The lifetable method is also limited in that it is based on a steady state. The model generates estimates for prevalence in 2001 by assuming that the age specific incidence and mortality estimates for that year applied also to previous years. Given declining trends in CHD mortality1 and possibly incidence,9 we will have under estimated CHD prevalence. Our modelled estimate for CHD mortality among Māori is approximately 8% less than recorded in the NZHIS mortality collection for 2001. This may reflect under estimation by the model or inaccuracies in cause of death assignment or coding of the empirical mortality data. Also, being deterministic, the model is unable to output confidence intervals. Instead, sensitivity analysis can be used to quantify uncertainty, although we do not report results of such sensitivity analyses here. Finally, while the model itself is equally robust for both ethnic groups, the poorer quality of the data for Māori, and the greater impact of misclassification on the smaller ethnic group, mean that the epidemiological estimates for Māori are likely to be less robust than are those for non-Māori.

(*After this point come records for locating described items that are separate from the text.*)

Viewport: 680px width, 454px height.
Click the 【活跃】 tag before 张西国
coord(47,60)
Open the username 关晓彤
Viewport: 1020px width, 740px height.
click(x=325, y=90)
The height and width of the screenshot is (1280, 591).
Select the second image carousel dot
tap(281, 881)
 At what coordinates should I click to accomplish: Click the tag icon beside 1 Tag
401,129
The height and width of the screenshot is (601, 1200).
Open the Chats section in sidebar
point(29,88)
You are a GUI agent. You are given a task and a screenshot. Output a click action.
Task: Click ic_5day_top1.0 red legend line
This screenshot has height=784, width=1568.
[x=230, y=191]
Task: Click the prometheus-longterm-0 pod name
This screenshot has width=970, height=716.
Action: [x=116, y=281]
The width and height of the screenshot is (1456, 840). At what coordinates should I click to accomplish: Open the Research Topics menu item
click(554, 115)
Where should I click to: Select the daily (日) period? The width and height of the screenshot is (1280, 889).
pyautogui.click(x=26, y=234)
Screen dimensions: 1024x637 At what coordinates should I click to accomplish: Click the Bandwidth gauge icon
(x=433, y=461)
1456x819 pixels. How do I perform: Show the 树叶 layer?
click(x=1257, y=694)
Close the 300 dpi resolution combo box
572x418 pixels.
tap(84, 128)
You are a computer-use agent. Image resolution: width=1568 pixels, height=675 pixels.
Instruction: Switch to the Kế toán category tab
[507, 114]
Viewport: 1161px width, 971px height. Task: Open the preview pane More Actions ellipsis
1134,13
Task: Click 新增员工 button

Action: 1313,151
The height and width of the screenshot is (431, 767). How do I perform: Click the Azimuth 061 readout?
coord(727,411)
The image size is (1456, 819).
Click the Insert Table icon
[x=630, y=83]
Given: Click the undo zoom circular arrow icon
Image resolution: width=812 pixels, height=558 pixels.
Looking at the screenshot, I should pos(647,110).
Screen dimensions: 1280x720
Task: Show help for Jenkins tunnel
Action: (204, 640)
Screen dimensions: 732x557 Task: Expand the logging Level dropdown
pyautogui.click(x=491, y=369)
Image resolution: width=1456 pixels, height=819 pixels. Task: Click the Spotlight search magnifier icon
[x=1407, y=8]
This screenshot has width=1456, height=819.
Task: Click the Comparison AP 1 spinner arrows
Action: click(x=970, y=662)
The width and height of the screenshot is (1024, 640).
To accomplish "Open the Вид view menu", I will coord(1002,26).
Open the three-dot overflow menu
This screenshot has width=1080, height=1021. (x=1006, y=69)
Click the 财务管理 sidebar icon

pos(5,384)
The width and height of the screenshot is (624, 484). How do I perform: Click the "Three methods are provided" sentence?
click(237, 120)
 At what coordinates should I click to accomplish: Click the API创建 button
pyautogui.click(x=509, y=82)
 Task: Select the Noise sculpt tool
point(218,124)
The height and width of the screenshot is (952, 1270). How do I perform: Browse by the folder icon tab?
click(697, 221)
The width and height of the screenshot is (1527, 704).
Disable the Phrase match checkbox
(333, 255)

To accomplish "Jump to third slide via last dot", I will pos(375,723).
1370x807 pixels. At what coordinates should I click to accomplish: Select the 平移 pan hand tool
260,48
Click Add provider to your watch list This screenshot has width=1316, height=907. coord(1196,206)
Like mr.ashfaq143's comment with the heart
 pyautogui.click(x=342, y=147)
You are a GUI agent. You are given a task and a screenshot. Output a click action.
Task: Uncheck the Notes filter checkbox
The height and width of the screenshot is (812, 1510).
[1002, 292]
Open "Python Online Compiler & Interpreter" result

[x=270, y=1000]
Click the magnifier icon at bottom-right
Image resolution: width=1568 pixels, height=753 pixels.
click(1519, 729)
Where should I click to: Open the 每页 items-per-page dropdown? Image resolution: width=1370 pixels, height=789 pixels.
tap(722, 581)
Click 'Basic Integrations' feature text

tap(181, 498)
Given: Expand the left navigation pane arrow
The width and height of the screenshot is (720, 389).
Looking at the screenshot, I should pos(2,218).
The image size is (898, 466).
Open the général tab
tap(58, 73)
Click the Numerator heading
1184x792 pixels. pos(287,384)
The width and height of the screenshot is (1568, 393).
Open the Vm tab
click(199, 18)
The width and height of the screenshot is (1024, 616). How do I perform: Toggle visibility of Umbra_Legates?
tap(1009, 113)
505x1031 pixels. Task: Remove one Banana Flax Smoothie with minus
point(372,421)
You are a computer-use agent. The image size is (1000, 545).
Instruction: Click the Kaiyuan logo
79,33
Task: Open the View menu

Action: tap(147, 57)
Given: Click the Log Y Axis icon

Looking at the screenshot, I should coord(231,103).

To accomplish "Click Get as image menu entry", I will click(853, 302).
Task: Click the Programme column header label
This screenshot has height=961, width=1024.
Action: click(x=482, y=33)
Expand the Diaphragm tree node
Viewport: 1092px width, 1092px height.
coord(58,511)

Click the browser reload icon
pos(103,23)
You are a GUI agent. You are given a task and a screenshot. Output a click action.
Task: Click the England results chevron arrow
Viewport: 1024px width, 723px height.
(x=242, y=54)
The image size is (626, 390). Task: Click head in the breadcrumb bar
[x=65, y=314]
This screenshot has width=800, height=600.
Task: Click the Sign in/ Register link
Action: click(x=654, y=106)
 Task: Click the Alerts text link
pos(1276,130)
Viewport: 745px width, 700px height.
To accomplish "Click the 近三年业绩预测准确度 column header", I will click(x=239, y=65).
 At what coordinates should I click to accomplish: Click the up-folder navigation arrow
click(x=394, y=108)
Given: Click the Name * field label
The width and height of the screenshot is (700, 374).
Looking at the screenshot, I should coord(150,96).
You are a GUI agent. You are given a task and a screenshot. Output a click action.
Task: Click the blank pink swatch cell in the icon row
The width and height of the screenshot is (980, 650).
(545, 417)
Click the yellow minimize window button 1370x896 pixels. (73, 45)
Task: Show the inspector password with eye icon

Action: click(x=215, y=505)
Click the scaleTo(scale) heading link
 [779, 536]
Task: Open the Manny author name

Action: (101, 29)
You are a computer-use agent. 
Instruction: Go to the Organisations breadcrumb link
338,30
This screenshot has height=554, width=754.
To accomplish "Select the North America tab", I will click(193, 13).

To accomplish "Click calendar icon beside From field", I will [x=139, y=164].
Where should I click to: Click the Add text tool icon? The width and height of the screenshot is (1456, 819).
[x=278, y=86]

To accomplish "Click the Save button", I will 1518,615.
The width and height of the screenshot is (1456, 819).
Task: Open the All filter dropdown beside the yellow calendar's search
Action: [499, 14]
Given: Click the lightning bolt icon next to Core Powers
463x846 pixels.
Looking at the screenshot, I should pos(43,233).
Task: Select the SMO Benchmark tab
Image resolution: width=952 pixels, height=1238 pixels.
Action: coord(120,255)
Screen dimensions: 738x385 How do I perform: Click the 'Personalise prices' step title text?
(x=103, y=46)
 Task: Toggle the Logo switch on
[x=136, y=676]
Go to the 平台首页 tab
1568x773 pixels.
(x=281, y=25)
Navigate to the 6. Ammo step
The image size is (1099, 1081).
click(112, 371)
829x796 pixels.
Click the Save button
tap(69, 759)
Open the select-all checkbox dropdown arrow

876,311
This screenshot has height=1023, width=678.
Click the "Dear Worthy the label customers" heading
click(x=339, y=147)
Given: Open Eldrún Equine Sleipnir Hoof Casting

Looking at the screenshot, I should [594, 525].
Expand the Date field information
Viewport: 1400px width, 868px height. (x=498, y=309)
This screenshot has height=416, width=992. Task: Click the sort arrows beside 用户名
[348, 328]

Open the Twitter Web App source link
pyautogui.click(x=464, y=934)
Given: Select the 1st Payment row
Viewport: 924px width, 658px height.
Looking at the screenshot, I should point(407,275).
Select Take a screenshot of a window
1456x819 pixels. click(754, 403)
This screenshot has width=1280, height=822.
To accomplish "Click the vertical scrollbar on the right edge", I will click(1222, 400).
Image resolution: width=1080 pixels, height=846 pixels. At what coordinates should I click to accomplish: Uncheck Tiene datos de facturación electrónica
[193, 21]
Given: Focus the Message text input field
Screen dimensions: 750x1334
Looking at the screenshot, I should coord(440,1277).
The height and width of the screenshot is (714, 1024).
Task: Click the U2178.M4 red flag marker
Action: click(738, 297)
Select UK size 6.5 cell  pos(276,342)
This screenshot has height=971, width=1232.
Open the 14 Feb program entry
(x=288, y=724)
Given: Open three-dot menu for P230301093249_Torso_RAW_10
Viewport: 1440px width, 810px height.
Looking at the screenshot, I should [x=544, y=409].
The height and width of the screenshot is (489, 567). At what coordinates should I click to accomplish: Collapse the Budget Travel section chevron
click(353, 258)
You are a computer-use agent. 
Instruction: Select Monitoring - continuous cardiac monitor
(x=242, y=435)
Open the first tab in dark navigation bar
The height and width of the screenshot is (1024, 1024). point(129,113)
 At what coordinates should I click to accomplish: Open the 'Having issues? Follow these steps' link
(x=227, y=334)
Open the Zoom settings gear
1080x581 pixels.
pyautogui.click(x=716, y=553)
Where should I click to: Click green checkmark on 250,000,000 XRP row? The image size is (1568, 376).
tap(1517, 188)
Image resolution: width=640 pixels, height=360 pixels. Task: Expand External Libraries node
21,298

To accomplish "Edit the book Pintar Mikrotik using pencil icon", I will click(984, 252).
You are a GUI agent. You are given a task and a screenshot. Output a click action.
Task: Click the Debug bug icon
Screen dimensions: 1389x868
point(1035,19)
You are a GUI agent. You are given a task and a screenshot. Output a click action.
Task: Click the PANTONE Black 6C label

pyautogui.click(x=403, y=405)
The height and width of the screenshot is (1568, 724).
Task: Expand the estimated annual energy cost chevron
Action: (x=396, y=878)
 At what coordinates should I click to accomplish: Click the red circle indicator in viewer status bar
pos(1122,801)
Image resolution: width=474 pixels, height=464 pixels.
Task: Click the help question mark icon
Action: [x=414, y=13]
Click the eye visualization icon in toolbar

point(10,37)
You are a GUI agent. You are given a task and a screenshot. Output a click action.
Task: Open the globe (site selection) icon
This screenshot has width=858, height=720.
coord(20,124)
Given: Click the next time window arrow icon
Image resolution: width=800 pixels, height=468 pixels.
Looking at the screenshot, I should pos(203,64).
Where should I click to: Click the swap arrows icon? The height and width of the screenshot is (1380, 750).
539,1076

Despite these limitations, our results provide information that can be used to guide cardiovascular health service planning. Internally consistent CHD incidence, prevalence, survival, case fatality and mortality estimates will enable health service funders and purchasers to assess the level of met and unmet need for preventive, therapeutic and rehabilitative cardiology services, and will also contribute to the assessment of service access barriers for Māori.5,6 Indeed, our findings reinforce the ‘call to action’ on Māori cardiovascular health issued by a health sector working group in 2004,5 and echoed more recently in He Korowai Oranga, the Māori Health Strategy.6 The major inequality in incidence we have demonstrated calls for realignment of the distribution of resources to primary preventive services in order to better address the issue of ethnic cardiovascular inequalities and enable a greater focus of interventions on key risk factors such as cigarette smoking and obesity. Similarly, the equally significant inequality in CHD case fatality (demonstrated here and elsewhere) calls for system changes that ensure increased responsiveness of specialist care for Māori patients post-coronary event (including improved access to reperfusion surgery, secondary prevention and cardiac rehabilitation). The scope for elimination of inequalities (whether socio-economic or ethnic) in coronary disease, at least in an absolute sense, has been reviewed elsewhere.12

The methods outlined in this study can also be used to monitor health system responsiveness, by providing a useful benchmark against which to measure Māori/non-Māori cardiovascular inequalities. The multistate lifetable is a pure period indicator, so by constructing such lifetables for each period, a time series of the descriptive epidemiology of CHD by ethnicity will be built up. Such monitoring will be of increasing importance as the obesity and type 2 diabetes epidemics evolve, possibly reversing the long term downward trend in CHD mortality – with earlier and potentially greater impact on Māori.10,11


This paper is published with the approval of the Deputy Director-General (Health and Disability Systems Strategy Directorate), New Zealand Ministry of Health. However, opinions are the authors' own and do not necessarily reflect the Ministry's policy advice.